The severance was thus complete. Politically and legally Australia and its States were separate from the United Kingdom. In no way were they, or could they be said to be, dependent. They were not subject to the authority or jurisdiction of the Parliament of Westminster or to any court outside Australia. They were free and autonomous. In every sense of the word they were independent.


In is second reading speech, the then Attorney General, Mr Lionel Bowen, acknowledged this. He said:


The proposed legislation will terminate any powers that might remain in the United Kingdom to make laws having effect as part of Australian law.`


The preamble to the Australia Act is significant. It states the purpose of the Act. That purpose as stated by the Australian Parliament was:


To bring constitutional arrangements affecting the Commonwealth and the States into conformity with the status of the Commonwealth of Australia as a sovereign, independent and federal nation.


By the Australia Act the Commonwealth Parliament and Australian law clearly acknowledged that any argument which might conceivably have been raised before the Act about lack of independence, would have no legs after the Act became law; it just would run. The States were given full power to make laws for their peace, order and good government even when those laws had extra- territorial operation. All questions of reservation or suspension of State Bills were swept away, 16 as was any right of the government of the United Kingdom to interfere with the Government of any State.` All powers and functions of the sovereign in respect of a State are thereafter exercisable only by the Governor of the State, unless the Queen was personally present in a State, in which case she is not precluded from acting. However, any advice to be tendered to the Sovereign in relation to a State is to be tendered by the Premier of that State?' And by convention, she of course is bound to act on that advice.

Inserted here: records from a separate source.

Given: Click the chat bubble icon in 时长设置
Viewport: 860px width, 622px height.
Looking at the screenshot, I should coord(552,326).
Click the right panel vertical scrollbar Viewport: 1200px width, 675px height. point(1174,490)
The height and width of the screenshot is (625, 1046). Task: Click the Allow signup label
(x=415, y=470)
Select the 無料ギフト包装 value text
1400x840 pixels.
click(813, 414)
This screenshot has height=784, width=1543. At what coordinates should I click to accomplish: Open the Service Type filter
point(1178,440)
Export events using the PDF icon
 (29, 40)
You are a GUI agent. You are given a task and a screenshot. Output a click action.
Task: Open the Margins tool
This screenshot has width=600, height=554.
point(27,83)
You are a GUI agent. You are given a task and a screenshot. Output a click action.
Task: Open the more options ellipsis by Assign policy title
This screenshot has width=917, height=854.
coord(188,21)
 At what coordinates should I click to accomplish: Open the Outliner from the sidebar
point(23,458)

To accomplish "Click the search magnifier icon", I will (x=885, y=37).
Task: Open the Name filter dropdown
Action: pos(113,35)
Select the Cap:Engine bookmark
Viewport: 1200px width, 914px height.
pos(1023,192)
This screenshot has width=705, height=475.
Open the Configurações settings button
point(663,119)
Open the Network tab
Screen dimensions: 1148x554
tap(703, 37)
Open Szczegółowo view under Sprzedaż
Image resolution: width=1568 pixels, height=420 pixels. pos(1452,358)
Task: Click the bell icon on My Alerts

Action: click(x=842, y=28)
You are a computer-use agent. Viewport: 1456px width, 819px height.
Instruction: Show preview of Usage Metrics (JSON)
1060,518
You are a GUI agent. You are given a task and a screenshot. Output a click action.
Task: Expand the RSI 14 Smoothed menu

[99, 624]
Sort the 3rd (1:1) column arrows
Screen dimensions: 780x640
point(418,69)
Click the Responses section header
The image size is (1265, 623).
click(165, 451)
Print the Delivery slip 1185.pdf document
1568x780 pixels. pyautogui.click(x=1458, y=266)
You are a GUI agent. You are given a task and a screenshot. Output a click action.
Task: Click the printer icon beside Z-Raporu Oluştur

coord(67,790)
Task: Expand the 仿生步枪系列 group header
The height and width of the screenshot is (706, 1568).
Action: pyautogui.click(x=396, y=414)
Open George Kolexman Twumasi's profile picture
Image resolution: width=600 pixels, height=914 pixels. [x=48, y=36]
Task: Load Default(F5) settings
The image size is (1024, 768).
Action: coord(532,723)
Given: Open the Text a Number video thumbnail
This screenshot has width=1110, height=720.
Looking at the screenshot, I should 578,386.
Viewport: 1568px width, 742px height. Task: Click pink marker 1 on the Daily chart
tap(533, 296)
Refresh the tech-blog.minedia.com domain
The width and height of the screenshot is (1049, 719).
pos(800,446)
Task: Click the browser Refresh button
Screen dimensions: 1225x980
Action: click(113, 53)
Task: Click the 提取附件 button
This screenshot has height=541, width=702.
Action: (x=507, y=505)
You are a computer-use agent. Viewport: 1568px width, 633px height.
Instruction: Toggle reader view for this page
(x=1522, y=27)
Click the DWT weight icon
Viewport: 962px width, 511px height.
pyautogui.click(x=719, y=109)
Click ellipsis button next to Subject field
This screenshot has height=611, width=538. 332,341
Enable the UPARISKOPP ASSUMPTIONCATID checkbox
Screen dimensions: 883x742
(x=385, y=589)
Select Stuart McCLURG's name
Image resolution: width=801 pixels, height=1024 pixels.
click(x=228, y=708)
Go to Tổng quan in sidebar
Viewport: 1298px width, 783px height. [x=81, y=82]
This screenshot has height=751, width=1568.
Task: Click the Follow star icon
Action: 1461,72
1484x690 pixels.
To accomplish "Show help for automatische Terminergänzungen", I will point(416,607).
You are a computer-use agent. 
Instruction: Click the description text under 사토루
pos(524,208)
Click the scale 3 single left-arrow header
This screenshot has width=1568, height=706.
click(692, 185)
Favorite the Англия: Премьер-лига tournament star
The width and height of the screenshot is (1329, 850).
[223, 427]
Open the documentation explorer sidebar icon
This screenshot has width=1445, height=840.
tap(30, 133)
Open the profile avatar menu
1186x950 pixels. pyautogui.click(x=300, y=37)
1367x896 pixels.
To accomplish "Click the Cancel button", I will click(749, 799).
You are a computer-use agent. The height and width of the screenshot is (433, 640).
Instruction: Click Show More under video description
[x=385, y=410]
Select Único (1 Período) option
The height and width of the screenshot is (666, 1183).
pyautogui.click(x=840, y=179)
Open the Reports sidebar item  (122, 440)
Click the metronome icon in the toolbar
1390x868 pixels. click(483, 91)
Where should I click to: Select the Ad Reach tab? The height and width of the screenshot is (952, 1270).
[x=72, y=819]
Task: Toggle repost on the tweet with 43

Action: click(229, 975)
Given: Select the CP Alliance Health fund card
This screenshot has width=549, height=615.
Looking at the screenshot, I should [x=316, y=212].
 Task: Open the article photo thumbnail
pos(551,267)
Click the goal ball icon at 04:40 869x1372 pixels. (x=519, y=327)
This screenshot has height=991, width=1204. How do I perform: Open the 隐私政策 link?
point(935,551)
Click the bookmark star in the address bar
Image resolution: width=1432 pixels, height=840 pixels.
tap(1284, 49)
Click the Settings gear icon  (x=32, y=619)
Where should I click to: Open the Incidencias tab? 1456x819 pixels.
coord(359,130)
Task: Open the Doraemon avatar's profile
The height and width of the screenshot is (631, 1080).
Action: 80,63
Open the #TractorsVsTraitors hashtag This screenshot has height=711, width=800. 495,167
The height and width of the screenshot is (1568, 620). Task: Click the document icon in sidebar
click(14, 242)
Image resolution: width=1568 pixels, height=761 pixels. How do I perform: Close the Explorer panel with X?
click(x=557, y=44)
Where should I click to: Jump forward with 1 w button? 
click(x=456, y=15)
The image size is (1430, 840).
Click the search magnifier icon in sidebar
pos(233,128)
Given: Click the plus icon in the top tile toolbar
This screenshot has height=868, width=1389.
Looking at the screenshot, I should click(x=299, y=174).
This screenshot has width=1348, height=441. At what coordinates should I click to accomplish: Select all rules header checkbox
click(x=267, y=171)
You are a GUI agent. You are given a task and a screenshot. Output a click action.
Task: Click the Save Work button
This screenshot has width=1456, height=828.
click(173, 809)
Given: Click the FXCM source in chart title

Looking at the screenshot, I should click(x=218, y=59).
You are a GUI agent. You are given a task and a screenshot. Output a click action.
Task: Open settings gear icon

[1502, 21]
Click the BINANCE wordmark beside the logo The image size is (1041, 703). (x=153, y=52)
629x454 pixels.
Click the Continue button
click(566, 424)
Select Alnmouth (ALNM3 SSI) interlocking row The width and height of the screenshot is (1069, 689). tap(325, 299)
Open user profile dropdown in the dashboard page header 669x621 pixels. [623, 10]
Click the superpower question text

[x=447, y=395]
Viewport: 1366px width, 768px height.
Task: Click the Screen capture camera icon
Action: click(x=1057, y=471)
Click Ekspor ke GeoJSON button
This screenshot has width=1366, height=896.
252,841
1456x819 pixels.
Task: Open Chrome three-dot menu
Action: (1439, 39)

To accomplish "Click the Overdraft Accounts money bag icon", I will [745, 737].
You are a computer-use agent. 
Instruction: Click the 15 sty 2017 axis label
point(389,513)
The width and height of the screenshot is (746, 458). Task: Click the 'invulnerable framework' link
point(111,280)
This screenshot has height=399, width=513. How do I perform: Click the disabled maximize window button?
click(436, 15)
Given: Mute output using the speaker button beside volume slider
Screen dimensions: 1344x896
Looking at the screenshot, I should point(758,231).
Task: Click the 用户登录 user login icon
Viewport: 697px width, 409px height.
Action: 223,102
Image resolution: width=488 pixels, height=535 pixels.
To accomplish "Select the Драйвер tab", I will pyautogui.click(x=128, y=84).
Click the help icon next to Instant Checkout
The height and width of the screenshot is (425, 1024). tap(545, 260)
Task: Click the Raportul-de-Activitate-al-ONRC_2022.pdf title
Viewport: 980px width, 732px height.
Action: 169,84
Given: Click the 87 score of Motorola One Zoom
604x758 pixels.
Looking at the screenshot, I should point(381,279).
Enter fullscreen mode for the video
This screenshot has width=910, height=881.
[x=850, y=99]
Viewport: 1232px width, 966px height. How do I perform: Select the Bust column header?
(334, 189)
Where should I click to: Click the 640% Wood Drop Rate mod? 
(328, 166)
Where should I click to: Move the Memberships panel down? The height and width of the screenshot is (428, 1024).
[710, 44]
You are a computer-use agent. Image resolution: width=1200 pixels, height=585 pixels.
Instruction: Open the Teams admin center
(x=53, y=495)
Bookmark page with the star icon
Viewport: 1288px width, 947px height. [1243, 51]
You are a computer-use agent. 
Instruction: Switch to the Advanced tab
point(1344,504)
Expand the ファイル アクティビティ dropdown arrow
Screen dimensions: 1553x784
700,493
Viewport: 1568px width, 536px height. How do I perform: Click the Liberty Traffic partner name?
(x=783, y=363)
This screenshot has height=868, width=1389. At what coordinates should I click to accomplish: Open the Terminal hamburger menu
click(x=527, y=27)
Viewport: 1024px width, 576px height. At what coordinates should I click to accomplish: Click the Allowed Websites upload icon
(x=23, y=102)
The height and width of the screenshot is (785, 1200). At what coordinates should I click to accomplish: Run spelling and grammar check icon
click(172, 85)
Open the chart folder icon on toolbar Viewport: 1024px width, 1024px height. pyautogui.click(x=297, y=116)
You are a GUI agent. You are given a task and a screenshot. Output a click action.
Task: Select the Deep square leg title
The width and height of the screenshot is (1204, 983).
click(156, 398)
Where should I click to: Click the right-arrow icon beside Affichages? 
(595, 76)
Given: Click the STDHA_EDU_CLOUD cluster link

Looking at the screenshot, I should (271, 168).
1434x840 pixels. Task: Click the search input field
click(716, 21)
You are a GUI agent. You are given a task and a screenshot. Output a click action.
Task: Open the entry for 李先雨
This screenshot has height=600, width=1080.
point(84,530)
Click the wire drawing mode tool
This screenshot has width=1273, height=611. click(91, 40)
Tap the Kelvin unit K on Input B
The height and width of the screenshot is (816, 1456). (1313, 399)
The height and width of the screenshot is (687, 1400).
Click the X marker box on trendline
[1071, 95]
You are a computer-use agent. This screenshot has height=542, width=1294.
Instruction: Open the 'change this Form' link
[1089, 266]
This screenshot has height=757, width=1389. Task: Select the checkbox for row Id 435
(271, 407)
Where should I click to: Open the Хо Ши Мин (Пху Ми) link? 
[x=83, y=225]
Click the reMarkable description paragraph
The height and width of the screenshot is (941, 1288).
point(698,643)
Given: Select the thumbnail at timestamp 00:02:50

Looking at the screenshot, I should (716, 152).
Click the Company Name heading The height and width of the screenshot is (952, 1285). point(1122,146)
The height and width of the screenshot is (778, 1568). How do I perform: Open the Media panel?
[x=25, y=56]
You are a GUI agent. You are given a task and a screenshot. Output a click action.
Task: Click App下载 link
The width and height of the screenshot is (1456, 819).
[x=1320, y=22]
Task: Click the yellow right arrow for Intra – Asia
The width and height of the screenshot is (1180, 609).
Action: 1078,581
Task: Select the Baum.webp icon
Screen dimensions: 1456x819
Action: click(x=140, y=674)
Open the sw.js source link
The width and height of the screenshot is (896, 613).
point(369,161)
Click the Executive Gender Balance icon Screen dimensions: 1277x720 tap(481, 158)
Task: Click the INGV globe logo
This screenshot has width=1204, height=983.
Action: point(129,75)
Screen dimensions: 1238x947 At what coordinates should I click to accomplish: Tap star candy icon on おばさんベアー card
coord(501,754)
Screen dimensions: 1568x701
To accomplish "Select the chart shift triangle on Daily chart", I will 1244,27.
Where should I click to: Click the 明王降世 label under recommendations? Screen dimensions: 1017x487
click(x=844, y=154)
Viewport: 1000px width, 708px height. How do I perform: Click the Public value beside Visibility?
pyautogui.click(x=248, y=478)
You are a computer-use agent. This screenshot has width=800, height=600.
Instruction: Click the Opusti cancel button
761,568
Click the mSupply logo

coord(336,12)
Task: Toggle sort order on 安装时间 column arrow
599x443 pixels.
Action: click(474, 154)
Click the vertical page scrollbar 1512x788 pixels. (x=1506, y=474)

The Australia Act thus completed the move of the States from colonies to sovereign independent political entities who were part of a federation, subject only to the Commonwealth Constitution and to having no international functions or status. They are matters for the Commonwealth.


Thus those who seek to argue that Australia or its States or Territories are not independent must ignore history, political reality and law, both international and domestic. In every sense of the word, Australia is an independent and selfdetermining nation and changes to our Constitution must be justified by other arguments, not those which assert or infer that we are in some way tied to the apron strings of Britain or that we are in some way still of colonial status. Changing the Commonwealth Constitution will not enhance our independence, our sovereignty or our capacity for self determination. They are full and plenary.